Author: Keitarō Hiromi
Publisher: Elsevier Publishing Company
Published: 1985
Total Pages: 538
ISBN-13:
DOWNLOAD EBOOKAuthor: Klaus von der Helm
Publisher: Springer Science & Business Media
Published: 2000
Total Pages: 440
ISBN-13: 9783540661184
DOWNLOAD EBOOKThis volume is the first to combine latest information on viral, microbial and cellular proteolytic enzymes as potential targets for human therapeutics. Proteases control a large array of physiological reactions, and are involved in a variety of pathological processes for which effective medications are currently needed and/or being sought after. Although protease inhibitors have been investigated for many years, few have been employed therapeutically. Recent break- through by HIV protease inhibitors as therapeutic drugs has re-encouraged the search for inhibitors of other proteolytic enzymes.
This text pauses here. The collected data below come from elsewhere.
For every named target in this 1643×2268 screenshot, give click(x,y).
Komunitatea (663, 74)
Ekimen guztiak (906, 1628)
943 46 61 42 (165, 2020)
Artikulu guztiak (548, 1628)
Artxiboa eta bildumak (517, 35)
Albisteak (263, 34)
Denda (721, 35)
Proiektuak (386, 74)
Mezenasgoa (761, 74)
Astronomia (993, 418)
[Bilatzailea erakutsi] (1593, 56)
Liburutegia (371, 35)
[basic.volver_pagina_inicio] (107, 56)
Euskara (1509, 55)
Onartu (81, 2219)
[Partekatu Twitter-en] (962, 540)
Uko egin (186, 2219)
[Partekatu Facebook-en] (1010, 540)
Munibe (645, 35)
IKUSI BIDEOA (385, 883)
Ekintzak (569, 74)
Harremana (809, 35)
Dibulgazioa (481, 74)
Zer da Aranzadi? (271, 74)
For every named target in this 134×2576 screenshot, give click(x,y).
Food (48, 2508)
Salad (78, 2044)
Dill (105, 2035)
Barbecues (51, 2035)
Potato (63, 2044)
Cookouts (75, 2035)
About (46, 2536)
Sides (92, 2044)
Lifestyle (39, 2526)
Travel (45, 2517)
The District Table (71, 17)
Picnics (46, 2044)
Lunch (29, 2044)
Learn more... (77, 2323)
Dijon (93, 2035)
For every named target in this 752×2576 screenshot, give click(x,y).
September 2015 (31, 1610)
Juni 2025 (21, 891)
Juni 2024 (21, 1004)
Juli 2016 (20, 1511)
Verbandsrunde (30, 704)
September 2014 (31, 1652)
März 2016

Klaus von der Helm, who described the first viral protease has brought leading experts together to discuss not only the success and problems of clinical use and continuing prospects, but to review further potential drug targets. This volume provides detailed information and evaluations of key viral, bacterial, fungal, and cellular proteases as potential future drug candidates.
Author: Gerhard Klebe
Publisher: Springer
Published: 2013-07-10
Total Pages: 0
ISBN-13: 9783642179068
DOWNLOAD EBOOKUnique work on structure-based drug design, covering multiple aspects of drug discovery and development. Fully colored, many images, computer animations of 3D structures (these only in electronic form). Makes the spatial aspects of interacting molecules clear to the reader, covers multiple applications and methods in drug design. Structures by mode of action, no therapeutic areas. Of high relevance for academia and industrial research. Focus on gene technology in drug design, omics-technologies computational methods experimental techniques of structure determination multiple examples on mode of action of current drugs, ADME-tox properties in drug development, QSAR methods, combinatorial chemistry, biologicals, ribosome, targeting protein-protein interfaces.